YOUR INSTRUCTIONS> All lines in the entries below that hold "date" make up the answer.

___ MATERIAL FOR THIS EXERCISE

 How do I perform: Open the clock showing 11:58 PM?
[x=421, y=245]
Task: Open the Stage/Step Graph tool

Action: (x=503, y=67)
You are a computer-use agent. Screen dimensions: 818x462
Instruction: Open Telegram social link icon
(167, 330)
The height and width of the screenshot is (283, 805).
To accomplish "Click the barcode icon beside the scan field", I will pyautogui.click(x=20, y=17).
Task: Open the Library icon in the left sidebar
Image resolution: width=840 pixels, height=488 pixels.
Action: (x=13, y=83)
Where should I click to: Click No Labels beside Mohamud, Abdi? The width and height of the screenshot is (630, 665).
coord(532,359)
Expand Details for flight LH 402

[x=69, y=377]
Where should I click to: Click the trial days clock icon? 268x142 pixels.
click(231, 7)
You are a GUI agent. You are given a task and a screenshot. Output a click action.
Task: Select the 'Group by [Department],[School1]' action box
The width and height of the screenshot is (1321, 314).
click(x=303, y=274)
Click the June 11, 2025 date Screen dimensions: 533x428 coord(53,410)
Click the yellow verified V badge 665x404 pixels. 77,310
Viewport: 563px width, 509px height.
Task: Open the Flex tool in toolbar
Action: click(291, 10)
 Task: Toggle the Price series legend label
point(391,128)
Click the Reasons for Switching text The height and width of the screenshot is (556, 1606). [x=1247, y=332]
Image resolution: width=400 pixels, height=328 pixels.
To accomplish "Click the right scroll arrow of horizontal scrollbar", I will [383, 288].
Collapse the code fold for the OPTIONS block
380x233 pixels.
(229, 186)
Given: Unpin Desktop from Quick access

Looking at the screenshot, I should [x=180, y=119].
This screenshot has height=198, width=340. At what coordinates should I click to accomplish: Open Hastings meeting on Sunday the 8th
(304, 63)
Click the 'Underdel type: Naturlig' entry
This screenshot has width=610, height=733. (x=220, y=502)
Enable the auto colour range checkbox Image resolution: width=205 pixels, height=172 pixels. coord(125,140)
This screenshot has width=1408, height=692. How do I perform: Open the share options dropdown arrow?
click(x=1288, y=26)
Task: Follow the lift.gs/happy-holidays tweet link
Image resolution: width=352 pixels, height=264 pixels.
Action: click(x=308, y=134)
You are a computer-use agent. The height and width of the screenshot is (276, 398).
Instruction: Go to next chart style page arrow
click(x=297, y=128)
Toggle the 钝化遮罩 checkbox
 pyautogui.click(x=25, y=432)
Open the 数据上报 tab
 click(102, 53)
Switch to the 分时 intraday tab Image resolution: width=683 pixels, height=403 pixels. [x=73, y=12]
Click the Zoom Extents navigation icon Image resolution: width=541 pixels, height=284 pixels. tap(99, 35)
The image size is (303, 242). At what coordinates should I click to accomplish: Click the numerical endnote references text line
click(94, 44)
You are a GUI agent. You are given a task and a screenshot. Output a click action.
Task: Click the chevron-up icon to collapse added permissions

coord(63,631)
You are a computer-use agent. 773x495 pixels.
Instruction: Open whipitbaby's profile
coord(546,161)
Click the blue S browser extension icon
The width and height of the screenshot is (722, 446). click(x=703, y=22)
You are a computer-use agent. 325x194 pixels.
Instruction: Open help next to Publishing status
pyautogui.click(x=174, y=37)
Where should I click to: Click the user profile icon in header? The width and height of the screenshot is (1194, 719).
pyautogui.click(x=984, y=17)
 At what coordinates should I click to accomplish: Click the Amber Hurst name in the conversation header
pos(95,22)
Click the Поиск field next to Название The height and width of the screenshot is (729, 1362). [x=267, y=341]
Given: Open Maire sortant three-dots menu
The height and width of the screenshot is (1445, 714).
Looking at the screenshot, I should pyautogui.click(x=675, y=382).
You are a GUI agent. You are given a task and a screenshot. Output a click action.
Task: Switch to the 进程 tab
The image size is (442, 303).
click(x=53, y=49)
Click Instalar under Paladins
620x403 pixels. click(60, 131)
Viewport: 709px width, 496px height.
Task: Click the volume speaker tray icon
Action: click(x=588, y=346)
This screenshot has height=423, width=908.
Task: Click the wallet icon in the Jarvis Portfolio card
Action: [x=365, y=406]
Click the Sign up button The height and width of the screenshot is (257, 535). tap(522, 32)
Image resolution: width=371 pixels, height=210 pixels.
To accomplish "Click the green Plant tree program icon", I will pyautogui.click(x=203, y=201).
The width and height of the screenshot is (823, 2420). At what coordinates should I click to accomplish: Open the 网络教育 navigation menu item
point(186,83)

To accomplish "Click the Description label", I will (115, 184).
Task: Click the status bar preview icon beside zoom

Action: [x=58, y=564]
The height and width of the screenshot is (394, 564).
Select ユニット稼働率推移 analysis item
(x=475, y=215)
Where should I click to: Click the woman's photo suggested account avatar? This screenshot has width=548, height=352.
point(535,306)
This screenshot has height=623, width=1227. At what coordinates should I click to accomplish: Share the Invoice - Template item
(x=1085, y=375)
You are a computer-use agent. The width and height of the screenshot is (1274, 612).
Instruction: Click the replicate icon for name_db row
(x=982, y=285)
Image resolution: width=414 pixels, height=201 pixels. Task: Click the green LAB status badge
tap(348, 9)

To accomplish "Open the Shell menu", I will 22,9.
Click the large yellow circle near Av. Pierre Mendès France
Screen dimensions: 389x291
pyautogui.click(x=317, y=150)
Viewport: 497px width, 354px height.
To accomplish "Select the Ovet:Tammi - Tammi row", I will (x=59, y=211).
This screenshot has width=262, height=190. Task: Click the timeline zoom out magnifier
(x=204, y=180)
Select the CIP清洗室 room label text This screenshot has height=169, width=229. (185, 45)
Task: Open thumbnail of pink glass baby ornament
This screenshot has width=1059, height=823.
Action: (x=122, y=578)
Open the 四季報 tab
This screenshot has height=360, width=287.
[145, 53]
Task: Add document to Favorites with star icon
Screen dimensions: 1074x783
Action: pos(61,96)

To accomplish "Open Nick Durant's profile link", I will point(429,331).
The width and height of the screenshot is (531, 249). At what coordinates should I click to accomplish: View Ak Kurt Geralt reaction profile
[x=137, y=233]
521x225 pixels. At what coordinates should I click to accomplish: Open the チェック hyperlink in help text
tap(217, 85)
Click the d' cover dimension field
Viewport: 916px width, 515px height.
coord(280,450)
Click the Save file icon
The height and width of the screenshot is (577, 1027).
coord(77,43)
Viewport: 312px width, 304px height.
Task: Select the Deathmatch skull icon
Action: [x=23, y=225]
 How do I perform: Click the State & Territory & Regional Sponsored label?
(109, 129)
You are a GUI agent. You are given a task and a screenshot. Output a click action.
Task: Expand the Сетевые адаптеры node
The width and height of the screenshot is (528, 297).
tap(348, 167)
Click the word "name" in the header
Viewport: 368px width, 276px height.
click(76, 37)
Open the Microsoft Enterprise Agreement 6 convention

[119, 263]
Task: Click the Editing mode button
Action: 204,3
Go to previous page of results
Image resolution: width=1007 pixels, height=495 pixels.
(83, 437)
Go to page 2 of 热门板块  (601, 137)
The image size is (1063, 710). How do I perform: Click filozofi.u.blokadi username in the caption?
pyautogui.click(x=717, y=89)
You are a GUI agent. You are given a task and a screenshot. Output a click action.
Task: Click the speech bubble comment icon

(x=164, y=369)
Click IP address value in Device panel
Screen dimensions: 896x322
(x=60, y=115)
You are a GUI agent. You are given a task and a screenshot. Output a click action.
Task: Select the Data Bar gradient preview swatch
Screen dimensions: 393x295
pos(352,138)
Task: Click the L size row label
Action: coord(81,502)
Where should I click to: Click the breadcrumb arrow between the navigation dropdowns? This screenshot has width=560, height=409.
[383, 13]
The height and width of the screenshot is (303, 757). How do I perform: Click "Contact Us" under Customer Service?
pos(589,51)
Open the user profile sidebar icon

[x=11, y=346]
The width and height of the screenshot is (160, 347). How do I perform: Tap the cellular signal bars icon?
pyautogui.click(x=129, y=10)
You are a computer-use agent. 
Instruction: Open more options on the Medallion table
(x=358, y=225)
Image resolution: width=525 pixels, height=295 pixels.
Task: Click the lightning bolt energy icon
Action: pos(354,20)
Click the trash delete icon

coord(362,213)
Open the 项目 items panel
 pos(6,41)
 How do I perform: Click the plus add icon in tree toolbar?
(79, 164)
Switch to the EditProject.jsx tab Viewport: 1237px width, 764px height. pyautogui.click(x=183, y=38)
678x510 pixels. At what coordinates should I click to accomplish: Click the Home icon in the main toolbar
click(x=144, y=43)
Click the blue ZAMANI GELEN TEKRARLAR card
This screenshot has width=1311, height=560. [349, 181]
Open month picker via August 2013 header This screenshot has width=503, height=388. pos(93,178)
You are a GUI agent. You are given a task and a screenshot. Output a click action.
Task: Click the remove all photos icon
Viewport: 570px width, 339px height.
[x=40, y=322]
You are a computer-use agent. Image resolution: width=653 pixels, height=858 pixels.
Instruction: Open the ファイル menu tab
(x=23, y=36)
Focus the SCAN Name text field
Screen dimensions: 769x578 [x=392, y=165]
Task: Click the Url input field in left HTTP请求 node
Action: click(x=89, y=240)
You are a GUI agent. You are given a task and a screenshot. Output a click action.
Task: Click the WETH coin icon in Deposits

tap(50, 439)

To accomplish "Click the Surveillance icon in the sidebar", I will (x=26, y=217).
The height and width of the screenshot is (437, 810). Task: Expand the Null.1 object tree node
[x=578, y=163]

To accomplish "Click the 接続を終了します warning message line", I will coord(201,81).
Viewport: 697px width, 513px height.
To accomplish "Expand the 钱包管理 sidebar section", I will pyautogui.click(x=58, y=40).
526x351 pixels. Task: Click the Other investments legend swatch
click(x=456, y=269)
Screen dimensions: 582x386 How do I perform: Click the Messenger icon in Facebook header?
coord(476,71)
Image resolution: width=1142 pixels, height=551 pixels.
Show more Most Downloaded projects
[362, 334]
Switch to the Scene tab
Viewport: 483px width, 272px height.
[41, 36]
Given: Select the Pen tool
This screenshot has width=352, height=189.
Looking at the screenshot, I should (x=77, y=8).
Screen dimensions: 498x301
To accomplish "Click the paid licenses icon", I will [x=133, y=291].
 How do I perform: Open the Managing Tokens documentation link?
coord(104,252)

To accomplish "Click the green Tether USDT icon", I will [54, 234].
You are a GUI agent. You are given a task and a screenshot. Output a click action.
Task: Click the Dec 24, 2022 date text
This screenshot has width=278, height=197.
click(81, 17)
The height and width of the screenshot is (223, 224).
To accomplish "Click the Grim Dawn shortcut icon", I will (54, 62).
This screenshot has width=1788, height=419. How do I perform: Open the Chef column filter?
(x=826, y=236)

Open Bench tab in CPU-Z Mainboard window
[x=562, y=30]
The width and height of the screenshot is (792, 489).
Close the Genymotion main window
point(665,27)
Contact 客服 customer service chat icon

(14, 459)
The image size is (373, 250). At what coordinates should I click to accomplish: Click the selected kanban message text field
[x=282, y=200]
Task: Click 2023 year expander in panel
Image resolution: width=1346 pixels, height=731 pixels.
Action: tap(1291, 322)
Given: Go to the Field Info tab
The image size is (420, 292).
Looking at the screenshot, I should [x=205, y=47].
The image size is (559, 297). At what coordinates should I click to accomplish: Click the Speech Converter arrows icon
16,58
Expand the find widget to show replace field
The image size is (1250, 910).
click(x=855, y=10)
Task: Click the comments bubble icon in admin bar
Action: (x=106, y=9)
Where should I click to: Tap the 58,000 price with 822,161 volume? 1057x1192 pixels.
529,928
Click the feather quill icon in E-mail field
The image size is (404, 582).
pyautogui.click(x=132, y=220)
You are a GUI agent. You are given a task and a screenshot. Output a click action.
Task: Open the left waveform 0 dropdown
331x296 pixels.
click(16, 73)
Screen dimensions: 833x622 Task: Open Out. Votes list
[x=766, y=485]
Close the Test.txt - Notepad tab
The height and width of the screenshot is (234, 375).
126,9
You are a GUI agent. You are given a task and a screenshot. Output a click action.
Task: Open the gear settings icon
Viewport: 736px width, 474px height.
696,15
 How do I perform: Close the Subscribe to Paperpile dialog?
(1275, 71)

______

TASK OUTPUT>
Click the June 11, 2025 date Screen dimensions: 533x428 coord(53,410)
Task: Click the Dec 24, 2022 date text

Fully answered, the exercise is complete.